Middle-aged man in jeans and sweater casually leaning against a sound board.
Ed Cherney.

Nonetheless, it’s always helpful to find a way to listen to music through other people’s ears. Or, as the late, great audio engineer Ed Cherney termed it, “listening inside the music.” I once asked Ed to elaborate. His explanation: “I’m talking about things like finding that guitar line that’s inside [one part of a song] and then finding its counter-line — being able to isolate and identify the different things that are happening in the context of the entire spectrum.”

Developing that ability — what some call critical listening — is no easy task. It does seem as if some people are born with “golden ears,” but there’s ample evidence that it’s a skill that can be learned too. Either way, it often takes many years to perfect.
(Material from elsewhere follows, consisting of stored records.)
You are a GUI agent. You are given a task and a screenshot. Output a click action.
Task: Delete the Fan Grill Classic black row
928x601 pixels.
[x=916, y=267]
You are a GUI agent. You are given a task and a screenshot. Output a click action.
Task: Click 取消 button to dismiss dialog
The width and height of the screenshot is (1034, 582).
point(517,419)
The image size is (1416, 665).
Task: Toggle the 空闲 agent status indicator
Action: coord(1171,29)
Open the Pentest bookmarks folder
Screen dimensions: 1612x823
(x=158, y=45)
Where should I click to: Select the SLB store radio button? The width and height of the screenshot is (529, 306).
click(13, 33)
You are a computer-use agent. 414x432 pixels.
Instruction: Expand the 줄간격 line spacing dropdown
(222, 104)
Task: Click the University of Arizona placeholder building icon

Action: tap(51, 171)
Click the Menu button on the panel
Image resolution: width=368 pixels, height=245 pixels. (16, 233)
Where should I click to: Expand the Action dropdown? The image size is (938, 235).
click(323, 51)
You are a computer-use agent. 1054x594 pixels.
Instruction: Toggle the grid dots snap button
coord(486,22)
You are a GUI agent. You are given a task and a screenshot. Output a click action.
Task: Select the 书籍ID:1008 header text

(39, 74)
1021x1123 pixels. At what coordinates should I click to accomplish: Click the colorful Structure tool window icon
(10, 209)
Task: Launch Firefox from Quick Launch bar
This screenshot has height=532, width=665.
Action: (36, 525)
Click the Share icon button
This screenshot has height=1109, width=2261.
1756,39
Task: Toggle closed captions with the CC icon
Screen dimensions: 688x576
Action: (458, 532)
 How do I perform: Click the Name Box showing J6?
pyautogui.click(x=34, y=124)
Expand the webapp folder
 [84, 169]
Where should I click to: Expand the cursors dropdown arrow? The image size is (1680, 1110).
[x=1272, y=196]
“It takes a long time to learn how to pick out the balances and the timbre and the interplay between the instruments, and to make sense out of it,” Cherney told me. He attributed his own critical listening skills to a long apprenticeship he served with legendary recordist Bruce Swedien and the equally legendary producer Quincy Jones — the team that crafted most of Michael Jackson’s mega-hits in the 1980s. “The thing is,” Ed explained, “guys like me and a lot of my contemporaries worked under engineers that started in the ’40s and ’50s — the guys who built the gear that they used and went from big bands to symphonies to rockabilly and country, then eventually to rock and roll; guys who saw the technology evolve. Sitting behind the Bruce Swediens and the Phil Ramones and the Al Schmitts, we learned how to listen. It was when I worked for Bruce that I learned how to listen through someone else’s ears. I would sit behind him and listen through his ears during every mic change, every turn of a knob, every tweak of a reverb.

“Over a period of twenty years,” Ed added with his trademark self-deprecating humor, “you start to get the hang of it.” Certainly in his case it did, as evidenced by Cherney’s stellar 40+ year career that included recording Barbra Streisand, Bob Dylan, the Rolling Stones, Eric Clapton, Elton John, Jackson Browne, Bonnie Raitt, Sting, Willie Nelson and many other superstars.

The bottom line is this: Seeking and nurturing musical empathy is a critical aspect not only to your development as a musician, but to your appreciation of music overall. There are no shortcuts, but it’s a skill that’s guaranteed to pay multiple dividends over the course of a lifetime.